[Source data — start]

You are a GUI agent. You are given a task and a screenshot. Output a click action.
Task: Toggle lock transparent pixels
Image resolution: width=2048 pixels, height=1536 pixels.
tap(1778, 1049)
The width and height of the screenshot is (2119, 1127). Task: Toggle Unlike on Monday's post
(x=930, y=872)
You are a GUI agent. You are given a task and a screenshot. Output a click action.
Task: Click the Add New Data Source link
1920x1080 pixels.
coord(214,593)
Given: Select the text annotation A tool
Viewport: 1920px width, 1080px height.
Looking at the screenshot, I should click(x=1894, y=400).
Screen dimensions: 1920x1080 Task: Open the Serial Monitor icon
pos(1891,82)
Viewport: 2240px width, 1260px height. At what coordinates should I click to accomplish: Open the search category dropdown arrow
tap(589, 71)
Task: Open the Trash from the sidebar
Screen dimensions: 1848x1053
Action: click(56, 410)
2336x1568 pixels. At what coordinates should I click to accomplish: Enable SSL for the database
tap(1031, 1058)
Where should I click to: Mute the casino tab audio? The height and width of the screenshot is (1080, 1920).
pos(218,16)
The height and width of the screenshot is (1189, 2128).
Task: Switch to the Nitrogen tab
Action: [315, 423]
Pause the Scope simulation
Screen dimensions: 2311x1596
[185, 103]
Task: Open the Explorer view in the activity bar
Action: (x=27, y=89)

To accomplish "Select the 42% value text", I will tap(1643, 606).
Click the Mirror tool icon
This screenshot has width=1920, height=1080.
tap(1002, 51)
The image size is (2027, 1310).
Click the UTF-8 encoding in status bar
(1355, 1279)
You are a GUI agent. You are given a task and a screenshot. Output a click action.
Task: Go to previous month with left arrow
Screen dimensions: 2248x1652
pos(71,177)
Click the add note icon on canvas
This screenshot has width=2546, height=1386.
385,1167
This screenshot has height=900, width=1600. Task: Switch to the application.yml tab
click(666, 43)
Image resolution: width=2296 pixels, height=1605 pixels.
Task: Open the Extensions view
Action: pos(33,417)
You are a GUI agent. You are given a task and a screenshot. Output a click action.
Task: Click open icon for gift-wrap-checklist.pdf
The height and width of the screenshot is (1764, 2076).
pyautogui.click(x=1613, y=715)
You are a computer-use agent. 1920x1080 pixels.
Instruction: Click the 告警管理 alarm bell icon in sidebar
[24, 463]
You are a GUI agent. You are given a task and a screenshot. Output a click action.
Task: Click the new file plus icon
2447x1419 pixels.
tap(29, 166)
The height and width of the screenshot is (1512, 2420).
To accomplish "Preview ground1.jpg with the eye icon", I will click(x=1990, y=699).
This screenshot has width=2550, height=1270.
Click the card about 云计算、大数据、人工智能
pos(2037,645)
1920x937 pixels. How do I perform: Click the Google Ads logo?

[Source data — finish]

Repeat only what runs from the line holding "You are a computer-use" to the end of the data, keeping every line exactly as written, first and last included.

Final answer:
You are a computer-use agent. 1920x1080 pixels.
Instruction: Click the 告警管理 alarm bell icon in sidebar
[24, 463]
You are a GUI agent. You are given a task and a screenshot. Output a click action.
Task: Click the new file plus icon
2447x1419 pixels.
tap(29, 166)
The height and width of the screenshot is (1512, 2420).
To accomplish "Preview ground1.jpg with the eye icon", I will click(x=1990, y=699).
This screenshot has width=2550, height=1270.
Click the card about 云计算、大数据、人工智能
pos(2037,645)
1920x937 pixels. How do I perform: Click the Google Ads logo?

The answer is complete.